Cloud Vendor Hypocrites: Contracts May Not Help

Attorney Mark D. Rasch is the former head of the U.S. Justice Department's computer crime unit and today serves as Director of Cybersecurity and Privacy Consulting at CSC in Virginia.

Cloud providers want customers and are willing to promise just about anything to get them, including the type of security envisioned in the guidelines of the Cloud Security Alliance (CSA). But most cloud providers are unwilling to enter into contracts binding them to actually meet the CSA guidelines, even when that cloud provider has issued enthusiastic endorsements of the CSA wording.

One reader who is now working with a major hosting company on a cloud contract specifically had this experience. He asked the vendor to accept contract wording identical to statements that hosting firm had publicly applauded. The vendor refused, saying "the CSA is a marketing and collateral document. It was not created to be a contractually binding document." True, that was its initial objective. But why couldn't it be binding? Surely, the firm has no objection to language it enthusiastically endorsed?

Beware the cloud provider that promises one thing but delivers another. We're going to look into whether such claims can indeed be crafted into a legally binding contract. But first, a bit of essential background.

One of the biggest challenges for all cloud providers is security. The nature of the cloud is such that it can be (but isn't always) a pooled resource, or what is called "multitenant." It's like the difference between owning a single family home and renting an apartment. The concepts of "location," "ownership" and "responsibility" are different in the different models. It a multitenant environment, each tenant must be protected not only from "outsiders" but from other tenants, as well. The cloud may be located in any geographical location (or multiple locations) at any time, and it may be subject to hostile forces going after either you or any other tenant.

Recognizing the challenges that may uniquely face the cloud, a group of interested parties have formed the Cloud Security Alliance, which is intended to address the privacy, security, technological and legal issues associated with the cloud itself.

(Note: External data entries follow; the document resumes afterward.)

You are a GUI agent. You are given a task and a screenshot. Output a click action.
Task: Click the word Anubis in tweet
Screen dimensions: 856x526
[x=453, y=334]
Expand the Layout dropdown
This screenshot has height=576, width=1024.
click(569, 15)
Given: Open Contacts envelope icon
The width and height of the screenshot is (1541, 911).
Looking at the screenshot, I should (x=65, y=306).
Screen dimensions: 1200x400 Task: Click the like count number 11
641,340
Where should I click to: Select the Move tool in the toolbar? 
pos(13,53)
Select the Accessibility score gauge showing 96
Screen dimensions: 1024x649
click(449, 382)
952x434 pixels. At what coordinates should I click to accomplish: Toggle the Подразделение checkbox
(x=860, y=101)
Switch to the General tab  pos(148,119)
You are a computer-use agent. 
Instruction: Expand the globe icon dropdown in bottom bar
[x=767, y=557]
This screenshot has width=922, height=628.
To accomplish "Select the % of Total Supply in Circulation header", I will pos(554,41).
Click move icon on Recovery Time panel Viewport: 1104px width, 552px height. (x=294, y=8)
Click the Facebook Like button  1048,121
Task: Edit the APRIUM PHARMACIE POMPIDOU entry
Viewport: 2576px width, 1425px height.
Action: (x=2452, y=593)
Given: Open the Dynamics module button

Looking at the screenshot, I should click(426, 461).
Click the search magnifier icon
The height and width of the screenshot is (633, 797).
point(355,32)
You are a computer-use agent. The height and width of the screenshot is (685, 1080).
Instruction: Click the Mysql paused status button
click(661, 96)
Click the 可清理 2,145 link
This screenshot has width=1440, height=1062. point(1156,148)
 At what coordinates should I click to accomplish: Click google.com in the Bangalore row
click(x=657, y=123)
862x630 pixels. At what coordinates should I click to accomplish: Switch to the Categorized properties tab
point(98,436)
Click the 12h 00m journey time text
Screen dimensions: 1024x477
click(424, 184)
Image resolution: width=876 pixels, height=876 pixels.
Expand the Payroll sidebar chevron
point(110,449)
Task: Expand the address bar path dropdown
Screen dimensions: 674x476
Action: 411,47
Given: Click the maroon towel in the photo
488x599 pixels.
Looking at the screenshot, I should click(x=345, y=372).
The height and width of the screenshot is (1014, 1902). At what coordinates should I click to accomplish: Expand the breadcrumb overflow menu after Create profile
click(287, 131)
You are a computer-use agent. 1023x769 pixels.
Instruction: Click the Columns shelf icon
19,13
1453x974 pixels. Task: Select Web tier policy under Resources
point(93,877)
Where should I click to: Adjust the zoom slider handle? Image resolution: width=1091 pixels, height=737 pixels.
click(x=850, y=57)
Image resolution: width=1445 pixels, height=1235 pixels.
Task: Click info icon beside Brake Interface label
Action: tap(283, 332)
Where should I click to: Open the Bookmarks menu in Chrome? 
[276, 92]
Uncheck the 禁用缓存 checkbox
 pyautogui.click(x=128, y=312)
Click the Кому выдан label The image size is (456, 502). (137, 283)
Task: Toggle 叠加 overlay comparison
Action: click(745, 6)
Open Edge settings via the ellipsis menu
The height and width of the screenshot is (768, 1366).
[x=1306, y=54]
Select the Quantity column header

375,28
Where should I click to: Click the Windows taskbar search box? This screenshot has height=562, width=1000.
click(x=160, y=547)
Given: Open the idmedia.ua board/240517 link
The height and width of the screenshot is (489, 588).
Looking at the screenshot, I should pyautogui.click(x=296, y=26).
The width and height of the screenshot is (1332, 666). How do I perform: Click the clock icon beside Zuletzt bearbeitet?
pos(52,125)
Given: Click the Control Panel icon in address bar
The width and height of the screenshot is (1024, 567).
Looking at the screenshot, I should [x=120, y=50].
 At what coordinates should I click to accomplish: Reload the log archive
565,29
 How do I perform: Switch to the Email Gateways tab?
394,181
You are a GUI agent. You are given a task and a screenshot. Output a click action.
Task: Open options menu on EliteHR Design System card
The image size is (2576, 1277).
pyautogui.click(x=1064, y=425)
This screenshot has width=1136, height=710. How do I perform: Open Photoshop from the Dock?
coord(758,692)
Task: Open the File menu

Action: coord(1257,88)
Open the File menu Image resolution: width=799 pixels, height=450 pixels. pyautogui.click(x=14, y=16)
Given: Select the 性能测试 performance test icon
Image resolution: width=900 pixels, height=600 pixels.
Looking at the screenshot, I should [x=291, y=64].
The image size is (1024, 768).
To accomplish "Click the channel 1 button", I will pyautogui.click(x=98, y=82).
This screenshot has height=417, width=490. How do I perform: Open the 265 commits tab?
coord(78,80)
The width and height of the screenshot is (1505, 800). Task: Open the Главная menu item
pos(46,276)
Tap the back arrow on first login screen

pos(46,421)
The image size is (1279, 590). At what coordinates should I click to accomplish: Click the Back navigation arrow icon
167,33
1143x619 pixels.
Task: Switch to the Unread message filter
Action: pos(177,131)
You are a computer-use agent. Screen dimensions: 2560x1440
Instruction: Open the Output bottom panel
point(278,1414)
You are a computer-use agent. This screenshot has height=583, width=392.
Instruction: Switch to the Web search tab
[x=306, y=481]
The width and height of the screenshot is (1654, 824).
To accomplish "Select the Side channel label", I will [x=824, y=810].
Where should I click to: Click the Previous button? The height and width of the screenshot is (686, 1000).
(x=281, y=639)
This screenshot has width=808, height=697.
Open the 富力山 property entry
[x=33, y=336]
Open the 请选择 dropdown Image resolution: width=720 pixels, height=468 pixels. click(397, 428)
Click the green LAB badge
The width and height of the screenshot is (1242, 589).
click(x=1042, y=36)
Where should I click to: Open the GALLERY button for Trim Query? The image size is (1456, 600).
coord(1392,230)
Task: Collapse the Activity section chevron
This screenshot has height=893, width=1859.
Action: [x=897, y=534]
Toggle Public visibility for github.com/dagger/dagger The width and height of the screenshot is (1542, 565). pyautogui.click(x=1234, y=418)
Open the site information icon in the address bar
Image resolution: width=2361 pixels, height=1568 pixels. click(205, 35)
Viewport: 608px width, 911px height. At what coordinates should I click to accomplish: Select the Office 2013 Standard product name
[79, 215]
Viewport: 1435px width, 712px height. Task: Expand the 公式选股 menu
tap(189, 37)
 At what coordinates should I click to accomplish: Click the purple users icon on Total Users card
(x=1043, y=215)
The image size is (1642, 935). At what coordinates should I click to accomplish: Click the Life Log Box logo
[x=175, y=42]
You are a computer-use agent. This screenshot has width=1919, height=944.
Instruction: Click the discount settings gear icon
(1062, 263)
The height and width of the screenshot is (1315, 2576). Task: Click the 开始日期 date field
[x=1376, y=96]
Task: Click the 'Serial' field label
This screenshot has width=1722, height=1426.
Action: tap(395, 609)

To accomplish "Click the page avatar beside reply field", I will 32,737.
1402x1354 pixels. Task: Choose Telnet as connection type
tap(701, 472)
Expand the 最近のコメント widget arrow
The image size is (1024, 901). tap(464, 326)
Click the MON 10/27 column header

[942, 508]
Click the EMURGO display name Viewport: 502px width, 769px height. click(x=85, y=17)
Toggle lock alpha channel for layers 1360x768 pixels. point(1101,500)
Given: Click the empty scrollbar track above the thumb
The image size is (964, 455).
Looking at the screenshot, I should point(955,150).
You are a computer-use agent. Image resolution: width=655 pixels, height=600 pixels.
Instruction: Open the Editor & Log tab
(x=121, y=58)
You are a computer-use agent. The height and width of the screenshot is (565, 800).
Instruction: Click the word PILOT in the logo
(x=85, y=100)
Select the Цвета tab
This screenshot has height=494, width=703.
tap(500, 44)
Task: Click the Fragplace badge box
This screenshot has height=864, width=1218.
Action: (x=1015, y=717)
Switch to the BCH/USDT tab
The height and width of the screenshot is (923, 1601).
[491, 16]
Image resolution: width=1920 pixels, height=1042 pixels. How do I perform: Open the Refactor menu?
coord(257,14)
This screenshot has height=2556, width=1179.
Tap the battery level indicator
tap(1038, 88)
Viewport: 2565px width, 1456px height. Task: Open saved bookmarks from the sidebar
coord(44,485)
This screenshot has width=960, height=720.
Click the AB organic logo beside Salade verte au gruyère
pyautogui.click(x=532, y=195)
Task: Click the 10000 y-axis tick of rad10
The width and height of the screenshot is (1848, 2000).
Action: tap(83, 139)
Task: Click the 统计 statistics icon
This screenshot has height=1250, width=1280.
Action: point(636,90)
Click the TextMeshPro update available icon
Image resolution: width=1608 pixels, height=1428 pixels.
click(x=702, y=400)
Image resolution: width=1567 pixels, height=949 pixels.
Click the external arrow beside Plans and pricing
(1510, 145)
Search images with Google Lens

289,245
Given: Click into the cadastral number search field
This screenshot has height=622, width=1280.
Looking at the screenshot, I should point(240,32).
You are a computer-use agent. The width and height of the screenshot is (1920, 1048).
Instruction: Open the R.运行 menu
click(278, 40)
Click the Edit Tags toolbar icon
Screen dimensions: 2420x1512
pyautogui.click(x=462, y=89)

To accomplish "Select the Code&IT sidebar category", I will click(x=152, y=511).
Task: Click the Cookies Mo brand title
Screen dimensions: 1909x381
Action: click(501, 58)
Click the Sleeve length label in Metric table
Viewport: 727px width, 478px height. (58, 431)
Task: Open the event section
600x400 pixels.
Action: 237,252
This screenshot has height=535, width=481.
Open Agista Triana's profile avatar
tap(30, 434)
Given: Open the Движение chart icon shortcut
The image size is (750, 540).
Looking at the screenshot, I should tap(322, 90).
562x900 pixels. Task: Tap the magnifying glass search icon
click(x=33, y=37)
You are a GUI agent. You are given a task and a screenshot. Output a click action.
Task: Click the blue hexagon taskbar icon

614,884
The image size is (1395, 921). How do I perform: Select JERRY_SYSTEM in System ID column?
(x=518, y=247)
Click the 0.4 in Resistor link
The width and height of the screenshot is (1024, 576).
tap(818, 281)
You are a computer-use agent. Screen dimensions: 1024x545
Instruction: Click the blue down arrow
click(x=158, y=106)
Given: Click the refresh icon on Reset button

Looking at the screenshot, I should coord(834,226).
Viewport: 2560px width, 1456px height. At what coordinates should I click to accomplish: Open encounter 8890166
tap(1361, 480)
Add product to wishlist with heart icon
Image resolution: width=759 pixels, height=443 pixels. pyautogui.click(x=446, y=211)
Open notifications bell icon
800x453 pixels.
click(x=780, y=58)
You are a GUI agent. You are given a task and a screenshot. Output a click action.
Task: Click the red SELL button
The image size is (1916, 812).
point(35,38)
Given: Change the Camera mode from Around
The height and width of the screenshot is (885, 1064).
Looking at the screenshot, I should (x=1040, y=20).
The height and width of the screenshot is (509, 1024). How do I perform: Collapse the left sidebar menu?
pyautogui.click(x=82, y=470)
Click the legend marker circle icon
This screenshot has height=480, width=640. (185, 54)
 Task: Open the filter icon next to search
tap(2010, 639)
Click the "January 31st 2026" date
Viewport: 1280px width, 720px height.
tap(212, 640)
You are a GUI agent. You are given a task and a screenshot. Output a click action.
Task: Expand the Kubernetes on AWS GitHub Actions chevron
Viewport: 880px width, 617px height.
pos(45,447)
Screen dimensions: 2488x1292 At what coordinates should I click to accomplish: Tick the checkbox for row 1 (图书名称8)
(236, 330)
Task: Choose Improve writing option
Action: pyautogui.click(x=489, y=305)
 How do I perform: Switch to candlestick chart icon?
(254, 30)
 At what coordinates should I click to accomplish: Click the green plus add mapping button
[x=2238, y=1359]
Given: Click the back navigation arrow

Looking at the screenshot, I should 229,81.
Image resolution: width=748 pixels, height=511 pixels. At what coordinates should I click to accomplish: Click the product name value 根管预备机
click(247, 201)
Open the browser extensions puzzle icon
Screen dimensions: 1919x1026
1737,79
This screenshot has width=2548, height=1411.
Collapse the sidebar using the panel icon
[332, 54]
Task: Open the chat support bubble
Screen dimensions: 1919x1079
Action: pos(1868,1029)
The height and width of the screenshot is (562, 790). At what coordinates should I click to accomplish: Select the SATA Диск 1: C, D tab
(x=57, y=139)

For merchants who get a warm and fuzzy feeling knowing that their cloud provider supports the goals of the CSA, they need to translate those goals into both requirements and contractual obligations. I suspect no cloud provider would agree to a contract that said, "we will comply with the requirements of the CSA Common Control Matrix and the CSA GRC Stack." Frankly, the documents are not ready for primetime. Indeed, if we had the answers to the security problems, we wouldn't need a CSA. Each company would solve problems on its own and use security as a differentiator in its offerings.

Could the CSA guidelines actually form a contractual obligation?Could the CSA guidelines actually form a contractual obligation? It depends on the specific guidelines, but sure. For example, the Common Controls Matrix (CCM) looks an awful lot like the ISO standards and, in turn, like a bunch of other guidelines (can you spell PCI-DSS?). But would any cloud provider commit to something like, "Ensure that all antivirus programs are capable of detecting, removing and protecting against all known types of malicious or unauthorized software with antivirus signature updates at least every 12 hours."

Lawyers are used to a degree of both specificity and ambiguity in contracts. So, if I have a program that is "capable" of detecting against malware but is not installed, am I compliant? By "known" malware, does this mean known to the software program, known to antiviral vendor, known to the public or known to the malware creator (in other words, unknown)? This is why lawyers aren't invited often to cocktail parties.

Multiply this definitional problem by a few hundred for each "standard," and you see why there is a problem. If a cloud contract requires the cloud provider to maintain "reasonable" security, then the standard is too loose to be enforceable. Make the standard too rigid, and you have instant breach. Force compliance with a standard that is aspirational or changing and, again, either the provider is not compliant or the price of cloud services quintuples. If you are lucky.

So what should a cloud customer do? First and foremost, make security part of your discussions with your cloud provider. And that means having discussions with your cloud provider. Don't just click on a link, e-sign a contract and, boom, you have cloud. You want to know what the provider is doing for security and how. Use the CSA matrix as a framework.

Ask probing questions and get answers. Use those answers to craft your contract. Many cloud providers simply offer up a sample contract on a take-it or leave-it basis. You can bet those terms are not going to be written in your favor. If security is important to you (and it should be), make sure your cloud provider knows it.

Merchants are familiar with the distinction between marketing and puffery and lies and deceit. If you say customers love your store, that's puffery. If you say 42 percent of customers prefer our store to the competitor, you'd better have some research to back up that statement or the FTC will be after you.

Just because a cloud provider supports the standards of the CSA doesn't mean it will live up to them. Ask hard questions, get answers and get everything in writing. And remember, you can never think of every question to ask in advance. That goes for any long-term relationship you may enter into.

If you disagree with me, I'll see you in court, buddy. If you agree with me, however, I would love to hear from you.